Federally Qualified Health Centers (FQHCs), which often serve as community-based teaching sites, receive $65.5 billion over five years (FY 2024 through FY 2028). This total includes a dedicated $6.9 billion investment in capital projects for construction, renovation, and equipment, with priority given to sites expanding dental and behavioral health services. The Primary Care Training and Enhancement Program is reauthorized and expanded with a $485 million investment over five years, supporting innovative training models that integrate behavioral health into primary care settings. These institutional funding streams are designed to create the physical and programmatic infrastructure necessary to train a larger, more diverse primary care workforce.

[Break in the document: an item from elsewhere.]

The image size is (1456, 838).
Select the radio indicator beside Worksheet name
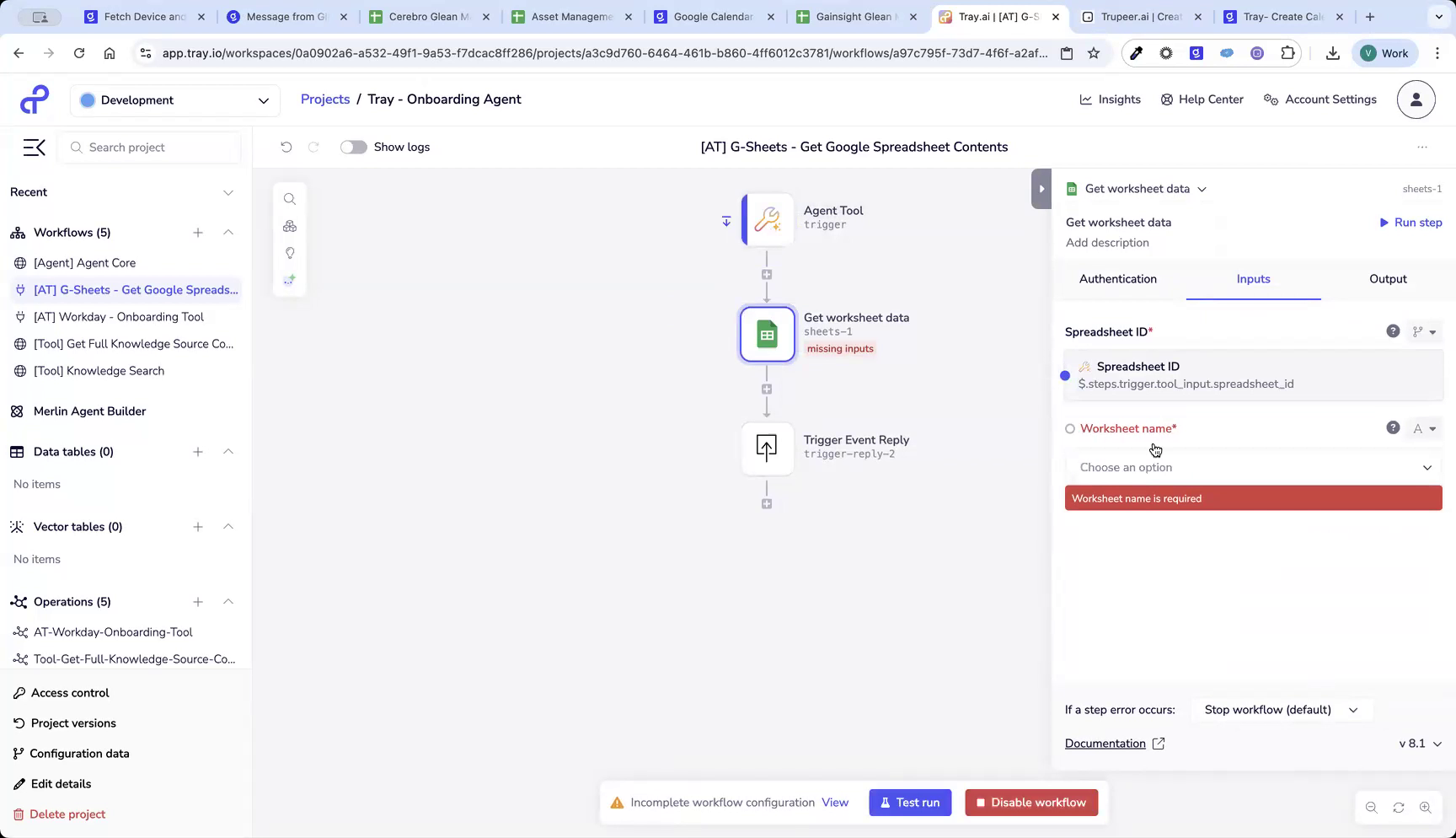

The legislation significantly expands direct financial incentives aimed at individual providers who commit to working in areas with healthcare shortages. The National Health Service Corps (NHSC), which offers loan repayment and scholarship programs, is funded at $8.3 billion over five years (FY 2024 through FY 2028). This investment is purposed to place providers in Health Professional Shortage Areas (HPSAs). Clinicians receive substantial loan repayment or scholarships in exchange for a service commitment, typically ranging from two to four years, in a high-need community.
The Act also reauthorizes the Nurse Corps Scholarship and Loan Repayment Program, applying the same service-for-funding model to the nursing workforce. These programs offer a direct mechanism for translating training capacity into clinical service by mitigating the burden of educational debt. This approach provides a powerful recruitment tool for individual providers who might otherwise choose higher-paying locations. By focusing on service commitments in HPSAs, the legislation ensures that investment directly addresses geographical disparities in healthcare access.
Specific provisions target non-physician primary care providers, recognizing their essential role in a holistic healthcare model. The $65.5 billion funding for Community Health Centers mandates that all receiving entities must provide mental health, substance use disorder, and dental health care services. This requirement ensures the integration of these services into the primary care setting.
For the dental workforce, the State Oral Health Workforce Improvement Grant Program is reauthorized, with discretionary funding levels increasing to $15.8 million by FY 2026. A targeted pilot program is established with $4.5 million to fund community-based training for dental students, prioritizing states lacking a dental school.
The pilot is designed to support six states, with each facility receiving $150,000 annually to train at least nine dental students. The funds cover costs such as:
The emphasis on these fields acknowledges that comprehensive primary care must include both behavioral and oral health.
The Act incorporates several mechanisms to ensure that new resources are distributed to bolster care in remote and underserved locations. The Rural Residency Planning and Development Program is extended and expanded, authorizing a total investment of $187.5 million over five years (FY 2024 through FY 2028). This program is specifically engineered to support the creation of new residency training programs in rural settings, which helps to increase the number of physicians who ultimately practice there.
The Telehealth Technology-Enabled Learning Program, also known as Project ECHO, is expanded and reauthorized, receiving $20 million annually over five years. This funding supports the use of telehealth infrastructure to facilitate professional education and collaborative practice, allowing primary care providers in remote areas to consult with specialists without requiring patient travel. The prioritization of NHSC funds for placement in HPSAs, combined with the dedicated rural residency funding, creates a structured approach to improving provider density in high-need areas.